**Text passage:**
↓

The more insidious cause of participation inequality stems from a third dimension that has been recently added to Dahl’s two-dimensional evaluation of political systems: institutions. In this framework, institutions implement political rights and procedures guaranteed by the state. Institutional causes for participation inequality can include literacy tests, extensive citizenship requirements, sparse voting booths in rural or poor areas, and a lack of public transportation. These all affect the ability of citizens to properly exercise guaranteed rights like voting.

Institutional causes of participation inequality can also be mitigated or exacerbated by cultural norms. Most often high voter turnout usually is hailed as a marker for a democratically responsive nation; however, in India “the turnout rate among the poor is almost as high as for those who are either middle class or rich. A detailed study of voter participation reported for the 2009 national elections shows that voter participation rates do not seem to vary by income status at all...Recent studies report similar findings from Africa and Latin America (Bratton 2008; Boot & Seligson 2008)”. Many of these studies conclude that in developing democracies voting acts as a reassurance of social status or worth in the eyes of the state. This cultural norm has not translated to more democratically responsive institutions in that “the governments created by these elections are known to neglect the interests of the poor and treat them disrespectfully compared to other income groups”. Nations like India are considered to be exceptions to the general rule that economic status has some bearing on voter participation.

↑

**Material supplied:**
↓

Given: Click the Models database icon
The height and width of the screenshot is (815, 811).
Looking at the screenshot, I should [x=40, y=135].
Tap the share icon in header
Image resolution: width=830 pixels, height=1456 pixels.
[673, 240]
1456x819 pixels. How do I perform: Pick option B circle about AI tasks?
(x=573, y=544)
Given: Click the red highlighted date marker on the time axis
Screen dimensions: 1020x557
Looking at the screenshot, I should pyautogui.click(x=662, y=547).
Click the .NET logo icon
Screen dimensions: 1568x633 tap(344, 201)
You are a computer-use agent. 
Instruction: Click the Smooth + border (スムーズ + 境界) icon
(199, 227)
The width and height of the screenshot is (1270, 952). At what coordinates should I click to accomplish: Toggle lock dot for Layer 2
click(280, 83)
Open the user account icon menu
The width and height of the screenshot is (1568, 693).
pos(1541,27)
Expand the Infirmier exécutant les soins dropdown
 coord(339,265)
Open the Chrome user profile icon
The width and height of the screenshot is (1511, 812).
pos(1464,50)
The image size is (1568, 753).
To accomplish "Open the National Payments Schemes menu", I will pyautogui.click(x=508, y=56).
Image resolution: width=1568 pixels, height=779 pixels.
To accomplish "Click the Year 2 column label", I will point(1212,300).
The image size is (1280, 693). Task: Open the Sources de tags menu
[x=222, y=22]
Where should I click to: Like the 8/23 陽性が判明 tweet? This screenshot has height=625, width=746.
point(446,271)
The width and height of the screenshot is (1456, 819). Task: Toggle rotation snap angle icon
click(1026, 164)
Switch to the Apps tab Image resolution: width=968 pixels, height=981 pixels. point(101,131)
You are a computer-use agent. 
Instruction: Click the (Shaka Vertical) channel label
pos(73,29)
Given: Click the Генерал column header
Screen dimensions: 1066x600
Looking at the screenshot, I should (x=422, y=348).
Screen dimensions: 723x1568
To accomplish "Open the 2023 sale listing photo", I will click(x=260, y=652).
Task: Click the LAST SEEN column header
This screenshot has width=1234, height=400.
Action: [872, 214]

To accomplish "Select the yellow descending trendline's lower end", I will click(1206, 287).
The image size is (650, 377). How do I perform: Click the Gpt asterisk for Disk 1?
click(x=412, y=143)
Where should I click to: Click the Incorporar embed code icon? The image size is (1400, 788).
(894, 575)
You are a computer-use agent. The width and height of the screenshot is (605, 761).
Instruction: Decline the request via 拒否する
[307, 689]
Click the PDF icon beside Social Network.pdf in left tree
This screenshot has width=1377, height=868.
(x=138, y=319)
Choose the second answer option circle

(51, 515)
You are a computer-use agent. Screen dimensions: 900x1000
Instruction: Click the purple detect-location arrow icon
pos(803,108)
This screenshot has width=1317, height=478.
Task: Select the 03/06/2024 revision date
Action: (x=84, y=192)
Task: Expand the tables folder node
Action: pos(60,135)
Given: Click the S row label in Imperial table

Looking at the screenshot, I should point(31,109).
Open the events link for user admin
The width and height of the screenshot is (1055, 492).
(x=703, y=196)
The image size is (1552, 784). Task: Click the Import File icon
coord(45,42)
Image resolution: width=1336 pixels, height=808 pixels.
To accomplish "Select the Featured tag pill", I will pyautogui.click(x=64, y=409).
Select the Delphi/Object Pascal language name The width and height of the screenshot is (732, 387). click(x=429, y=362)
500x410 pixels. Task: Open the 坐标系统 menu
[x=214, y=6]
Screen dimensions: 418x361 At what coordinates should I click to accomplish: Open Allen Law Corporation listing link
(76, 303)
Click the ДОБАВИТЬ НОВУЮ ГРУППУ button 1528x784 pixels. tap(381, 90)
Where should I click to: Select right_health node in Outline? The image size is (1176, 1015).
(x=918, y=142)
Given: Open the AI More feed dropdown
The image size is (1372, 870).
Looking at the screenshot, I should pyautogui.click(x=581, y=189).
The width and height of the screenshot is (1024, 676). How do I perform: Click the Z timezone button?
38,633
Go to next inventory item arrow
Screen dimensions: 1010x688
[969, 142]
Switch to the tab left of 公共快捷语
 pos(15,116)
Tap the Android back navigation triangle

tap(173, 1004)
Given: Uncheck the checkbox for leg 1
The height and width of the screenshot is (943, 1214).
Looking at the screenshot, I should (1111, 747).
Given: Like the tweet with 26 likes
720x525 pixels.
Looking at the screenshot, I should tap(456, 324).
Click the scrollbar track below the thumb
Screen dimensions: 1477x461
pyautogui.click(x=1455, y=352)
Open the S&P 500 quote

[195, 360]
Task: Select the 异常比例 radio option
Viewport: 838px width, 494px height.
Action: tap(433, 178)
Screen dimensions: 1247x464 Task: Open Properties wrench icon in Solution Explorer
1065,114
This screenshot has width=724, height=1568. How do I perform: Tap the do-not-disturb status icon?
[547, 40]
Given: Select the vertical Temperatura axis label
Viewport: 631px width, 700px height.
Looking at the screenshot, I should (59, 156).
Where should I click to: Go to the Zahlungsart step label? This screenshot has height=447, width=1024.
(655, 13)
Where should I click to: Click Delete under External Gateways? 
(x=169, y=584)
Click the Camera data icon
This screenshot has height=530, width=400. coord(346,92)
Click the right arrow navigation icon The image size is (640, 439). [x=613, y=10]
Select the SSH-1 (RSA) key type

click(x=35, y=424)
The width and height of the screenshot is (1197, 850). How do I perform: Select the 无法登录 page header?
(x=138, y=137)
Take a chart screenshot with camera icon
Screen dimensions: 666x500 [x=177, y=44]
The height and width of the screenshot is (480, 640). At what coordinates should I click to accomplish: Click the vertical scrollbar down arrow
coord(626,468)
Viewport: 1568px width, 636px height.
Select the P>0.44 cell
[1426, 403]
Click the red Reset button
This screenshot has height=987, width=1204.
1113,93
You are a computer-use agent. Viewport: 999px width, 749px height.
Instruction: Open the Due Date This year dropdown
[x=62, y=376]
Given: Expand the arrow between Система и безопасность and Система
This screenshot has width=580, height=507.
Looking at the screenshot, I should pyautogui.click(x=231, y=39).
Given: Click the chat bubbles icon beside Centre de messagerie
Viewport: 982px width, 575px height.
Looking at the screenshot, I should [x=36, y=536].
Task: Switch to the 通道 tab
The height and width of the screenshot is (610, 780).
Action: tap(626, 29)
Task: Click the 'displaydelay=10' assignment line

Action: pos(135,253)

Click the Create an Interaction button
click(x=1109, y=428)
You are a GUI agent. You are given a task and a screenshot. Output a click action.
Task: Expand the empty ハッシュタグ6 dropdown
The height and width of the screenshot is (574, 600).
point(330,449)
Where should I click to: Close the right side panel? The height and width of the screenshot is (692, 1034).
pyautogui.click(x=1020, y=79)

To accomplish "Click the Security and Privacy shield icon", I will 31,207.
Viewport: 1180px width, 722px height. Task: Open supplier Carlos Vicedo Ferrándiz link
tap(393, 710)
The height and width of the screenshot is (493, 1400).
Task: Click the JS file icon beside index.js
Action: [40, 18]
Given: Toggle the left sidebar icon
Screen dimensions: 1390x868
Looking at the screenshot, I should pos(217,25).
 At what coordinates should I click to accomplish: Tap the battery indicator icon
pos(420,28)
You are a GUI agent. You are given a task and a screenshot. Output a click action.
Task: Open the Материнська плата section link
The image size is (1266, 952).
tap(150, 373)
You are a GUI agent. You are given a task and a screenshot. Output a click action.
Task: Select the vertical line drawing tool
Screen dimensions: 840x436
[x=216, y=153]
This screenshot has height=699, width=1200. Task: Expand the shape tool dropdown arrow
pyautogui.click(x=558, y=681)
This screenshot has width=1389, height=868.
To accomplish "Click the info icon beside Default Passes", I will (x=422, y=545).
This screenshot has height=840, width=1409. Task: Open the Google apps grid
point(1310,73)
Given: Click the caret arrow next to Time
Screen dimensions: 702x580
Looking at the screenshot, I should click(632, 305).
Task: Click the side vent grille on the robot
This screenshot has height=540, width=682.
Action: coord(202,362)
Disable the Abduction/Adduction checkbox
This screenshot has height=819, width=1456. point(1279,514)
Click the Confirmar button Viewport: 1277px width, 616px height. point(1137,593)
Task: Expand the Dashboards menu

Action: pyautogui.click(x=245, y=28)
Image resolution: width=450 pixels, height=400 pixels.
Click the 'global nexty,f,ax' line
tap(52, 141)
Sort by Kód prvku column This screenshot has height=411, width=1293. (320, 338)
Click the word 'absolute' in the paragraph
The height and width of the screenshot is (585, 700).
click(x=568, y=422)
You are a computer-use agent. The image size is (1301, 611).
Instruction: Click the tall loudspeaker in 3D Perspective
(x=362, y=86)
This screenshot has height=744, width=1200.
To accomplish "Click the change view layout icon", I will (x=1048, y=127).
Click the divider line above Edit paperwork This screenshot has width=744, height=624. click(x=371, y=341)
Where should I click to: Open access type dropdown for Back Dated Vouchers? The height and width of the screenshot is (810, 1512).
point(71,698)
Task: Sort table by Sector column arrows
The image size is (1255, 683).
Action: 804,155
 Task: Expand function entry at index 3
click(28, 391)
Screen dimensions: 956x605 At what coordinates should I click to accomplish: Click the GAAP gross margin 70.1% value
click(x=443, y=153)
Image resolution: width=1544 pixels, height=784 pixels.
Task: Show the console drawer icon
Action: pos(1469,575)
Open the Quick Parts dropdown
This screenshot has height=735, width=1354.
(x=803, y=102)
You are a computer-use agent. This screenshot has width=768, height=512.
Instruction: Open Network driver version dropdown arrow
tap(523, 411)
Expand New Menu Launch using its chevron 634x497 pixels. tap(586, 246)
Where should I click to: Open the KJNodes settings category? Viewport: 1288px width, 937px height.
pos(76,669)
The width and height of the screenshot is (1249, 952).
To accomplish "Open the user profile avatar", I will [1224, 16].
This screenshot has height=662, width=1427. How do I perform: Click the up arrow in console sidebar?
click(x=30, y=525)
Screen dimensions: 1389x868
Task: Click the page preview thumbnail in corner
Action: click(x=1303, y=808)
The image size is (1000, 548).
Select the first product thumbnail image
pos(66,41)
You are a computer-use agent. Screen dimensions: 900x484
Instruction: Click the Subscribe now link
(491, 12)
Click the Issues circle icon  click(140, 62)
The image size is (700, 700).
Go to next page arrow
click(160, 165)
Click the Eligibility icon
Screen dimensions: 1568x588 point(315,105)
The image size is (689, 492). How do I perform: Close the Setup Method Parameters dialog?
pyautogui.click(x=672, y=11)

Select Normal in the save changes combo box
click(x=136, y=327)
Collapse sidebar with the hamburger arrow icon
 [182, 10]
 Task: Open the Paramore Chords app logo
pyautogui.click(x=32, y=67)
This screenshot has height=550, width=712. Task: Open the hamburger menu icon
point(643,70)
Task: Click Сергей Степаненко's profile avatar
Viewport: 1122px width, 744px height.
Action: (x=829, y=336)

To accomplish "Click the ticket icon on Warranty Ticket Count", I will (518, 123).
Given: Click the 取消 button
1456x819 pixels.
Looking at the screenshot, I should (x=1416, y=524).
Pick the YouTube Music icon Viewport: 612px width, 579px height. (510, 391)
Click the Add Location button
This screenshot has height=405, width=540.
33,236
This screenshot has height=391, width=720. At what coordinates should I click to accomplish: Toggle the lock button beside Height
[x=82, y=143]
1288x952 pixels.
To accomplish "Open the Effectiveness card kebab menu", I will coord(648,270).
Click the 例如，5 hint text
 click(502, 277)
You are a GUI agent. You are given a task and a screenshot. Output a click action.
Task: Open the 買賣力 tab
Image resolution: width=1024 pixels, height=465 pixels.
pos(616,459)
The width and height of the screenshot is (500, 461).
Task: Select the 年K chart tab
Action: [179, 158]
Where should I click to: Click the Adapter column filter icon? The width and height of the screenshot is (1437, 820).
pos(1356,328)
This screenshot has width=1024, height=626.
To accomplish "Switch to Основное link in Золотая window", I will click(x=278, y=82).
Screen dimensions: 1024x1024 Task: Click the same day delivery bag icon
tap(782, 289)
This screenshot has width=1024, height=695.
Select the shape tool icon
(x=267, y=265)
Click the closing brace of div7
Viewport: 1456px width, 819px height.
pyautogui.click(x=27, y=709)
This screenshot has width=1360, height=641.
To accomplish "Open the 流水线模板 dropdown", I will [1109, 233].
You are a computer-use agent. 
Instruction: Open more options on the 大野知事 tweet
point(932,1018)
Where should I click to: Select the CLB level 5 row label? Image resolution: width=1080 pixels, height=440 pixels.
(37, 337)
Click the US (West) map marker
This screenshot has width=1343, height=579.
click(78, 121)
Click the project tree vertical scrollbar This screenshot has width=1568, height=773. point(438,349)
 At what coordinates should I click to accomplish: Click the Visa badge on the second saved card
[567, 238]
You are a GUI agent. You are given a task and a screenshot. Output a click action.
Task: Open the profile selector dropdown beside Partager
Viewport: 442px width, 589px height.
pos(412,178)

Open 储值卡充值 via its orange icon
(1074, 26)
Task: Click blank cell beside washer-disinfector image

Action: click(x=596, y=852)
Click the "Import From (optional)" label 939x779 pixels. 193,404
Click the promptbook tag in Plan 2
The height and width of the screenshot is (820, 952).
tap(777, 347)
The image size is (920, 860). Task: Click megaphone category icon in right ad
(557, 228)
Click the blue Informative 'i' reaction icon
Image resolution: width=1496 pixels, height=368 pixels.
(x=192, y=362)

↑

**Exercise prompt:** List every institutional cause of participation inequality that the text on participation inequality names.

**Answer to this exercise:**
- literacy tests
- extensive citizenship requirements
- sparse voting booths in rural or poor areas
- a lack of public transportation